* **Collection entries**
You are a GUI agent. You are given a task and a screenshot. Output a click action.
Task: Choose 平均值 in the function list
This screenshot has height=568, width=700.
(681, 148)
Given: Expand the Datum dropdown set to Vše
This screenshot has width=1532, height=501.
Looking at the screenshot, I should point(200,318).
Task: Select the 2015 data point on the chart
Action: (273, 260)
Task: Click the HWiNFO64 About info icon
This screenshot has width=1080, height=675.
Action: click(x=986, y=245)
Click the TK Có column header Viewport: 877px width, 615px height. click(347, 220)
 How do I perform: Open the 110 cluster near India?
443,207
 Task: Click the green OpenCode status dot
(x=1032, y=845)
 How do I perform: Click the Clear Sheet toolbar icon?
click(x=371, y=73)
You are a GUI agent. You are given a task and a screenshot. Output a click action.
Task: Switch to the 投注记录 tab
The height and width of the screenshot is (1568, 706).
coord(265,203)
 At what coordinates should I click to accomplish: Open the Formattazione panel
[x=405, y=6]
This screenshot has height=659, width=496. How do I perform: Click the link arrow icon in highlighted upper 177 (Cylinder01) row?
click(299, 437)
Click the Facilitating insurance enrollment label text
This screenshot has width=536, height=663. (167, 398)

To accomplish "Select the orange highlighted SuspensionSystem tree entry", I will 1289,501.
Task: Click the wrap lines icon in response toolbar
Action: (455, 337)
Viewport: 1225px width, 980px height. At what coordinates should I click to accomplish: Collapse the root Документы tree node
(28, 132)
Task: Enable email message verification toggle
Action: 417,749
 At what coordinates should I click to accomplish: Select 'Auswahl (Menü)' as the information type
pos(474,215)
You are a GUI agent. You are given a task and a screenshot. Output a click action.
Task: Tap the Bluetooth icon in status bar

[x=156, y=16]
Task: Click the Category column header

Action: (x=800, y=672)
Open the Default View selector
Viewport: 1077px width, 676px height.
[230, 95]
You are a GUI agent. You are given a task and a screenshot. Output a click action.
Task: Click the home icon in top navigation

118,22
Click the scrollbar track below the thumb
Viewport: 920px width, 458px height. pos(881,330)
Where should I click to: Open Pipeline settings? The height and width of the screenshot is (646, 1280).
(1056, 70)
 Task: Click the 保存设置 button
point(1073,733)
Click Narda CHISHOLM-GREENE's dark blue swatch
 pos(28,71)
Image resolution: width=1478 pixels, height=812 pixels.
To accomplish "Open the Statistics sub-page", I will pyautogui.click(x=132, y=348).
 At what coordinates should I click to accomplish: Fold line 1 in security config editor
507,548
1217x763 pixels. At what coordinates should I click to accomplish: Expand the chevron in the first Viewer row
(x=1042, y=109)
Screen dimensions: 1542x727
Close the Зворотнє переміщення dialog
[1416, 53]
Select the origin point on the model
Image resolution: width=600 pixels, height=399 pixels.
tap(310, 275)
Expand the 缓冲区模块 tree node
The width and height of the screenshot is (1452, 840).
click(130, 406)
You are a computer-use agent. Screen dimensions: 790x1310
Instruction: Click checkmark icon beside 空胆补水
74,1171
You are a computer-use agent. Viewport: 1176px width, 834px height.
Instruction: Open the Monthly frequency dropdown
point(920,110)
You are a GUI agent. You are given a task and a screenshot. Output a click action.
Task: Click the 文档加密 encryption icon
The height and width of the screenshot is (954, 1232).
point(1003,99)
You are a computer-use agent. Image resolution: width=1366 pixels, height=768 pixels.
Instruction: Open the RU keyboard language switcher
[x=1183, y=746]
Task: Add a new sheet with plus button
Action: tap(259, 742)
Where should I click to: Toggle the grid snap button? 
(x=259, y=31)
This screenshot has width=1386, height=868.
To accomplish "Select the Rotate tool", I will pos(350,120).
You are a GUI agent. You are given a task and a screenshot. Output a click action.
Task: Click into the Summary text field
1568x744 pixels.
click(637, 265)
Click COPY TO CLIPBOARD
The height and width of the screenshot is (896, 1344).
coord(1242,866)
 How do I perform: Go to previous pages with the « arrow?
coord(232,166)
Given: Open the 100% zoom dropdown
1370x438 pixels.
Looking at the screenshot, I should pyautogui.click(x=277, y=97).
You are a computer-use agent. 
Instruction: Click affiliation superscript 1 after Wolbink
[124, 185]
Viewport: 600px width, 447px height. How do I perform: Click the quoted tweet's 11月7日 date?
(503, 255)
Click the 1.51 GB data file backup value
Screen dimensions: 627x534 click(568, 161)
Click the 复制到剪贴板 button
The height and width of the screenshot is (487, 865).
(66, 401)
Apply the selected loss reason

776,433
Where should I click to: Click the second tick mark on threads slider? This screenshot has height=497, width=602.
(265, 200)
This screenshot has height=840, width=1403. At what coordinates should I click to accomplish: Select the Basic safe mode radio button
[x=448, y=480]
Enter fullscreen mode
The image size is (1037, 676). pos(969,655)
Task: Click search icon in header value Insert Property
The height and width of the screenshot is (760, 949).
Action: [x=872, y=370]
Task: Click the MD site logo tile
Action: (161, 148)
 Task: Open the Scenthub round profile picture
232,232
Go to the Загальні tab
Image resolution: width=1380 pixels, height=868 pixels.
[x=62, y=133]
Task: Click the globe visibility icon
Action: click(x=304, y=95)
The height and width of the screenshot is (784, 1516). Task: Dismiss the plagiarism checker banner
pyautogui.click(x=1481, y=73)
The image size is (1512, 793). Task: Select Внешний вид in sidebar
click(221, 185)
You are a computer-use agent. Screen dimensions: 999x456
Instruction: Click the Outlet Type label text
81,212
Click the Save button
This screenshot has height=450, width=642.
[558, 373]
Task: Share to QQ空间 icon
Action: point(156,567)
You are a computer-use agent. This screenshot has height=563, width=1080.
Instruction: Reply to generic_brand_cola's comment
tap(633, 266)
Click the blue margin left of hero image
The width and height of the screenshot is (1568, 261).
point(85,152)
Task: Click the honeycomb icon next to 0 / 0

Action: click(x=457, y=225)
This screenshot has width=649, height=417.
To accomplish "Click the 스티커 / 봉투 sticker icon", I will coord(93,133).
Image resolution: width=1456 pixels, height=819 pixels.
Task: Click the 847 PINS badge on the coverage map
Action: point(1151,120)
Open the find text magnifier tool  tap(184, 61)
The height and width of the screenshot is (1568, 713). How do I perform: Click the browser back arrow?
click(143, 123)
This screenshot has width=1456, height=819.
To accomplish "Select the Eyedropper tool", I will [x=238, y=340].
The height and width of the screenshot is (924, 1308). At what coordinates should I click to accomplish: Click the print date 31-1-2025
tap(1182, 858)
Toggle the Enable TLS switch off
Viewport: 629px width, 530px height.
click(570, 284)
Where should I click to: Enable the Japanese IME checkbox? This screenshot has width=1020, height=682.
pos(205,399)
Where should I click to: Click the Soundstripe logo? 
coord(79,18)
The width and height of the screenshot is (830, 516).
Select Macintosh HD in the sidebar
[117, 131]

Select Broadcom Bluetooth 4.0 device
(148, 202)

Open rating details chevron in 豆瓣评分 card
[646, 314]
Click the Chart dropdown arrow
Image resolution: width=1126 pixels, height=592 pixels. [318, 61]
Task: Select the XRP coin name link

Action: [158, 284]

* **Exercise prompt**
Find every line in the listing above that contains the string "with" and copy each one. Uppercase and lowercase letters must match.

* **Task result**
Task: Add a new sheet with plus button
 How do I perform: Go to previous pages with the « arrow?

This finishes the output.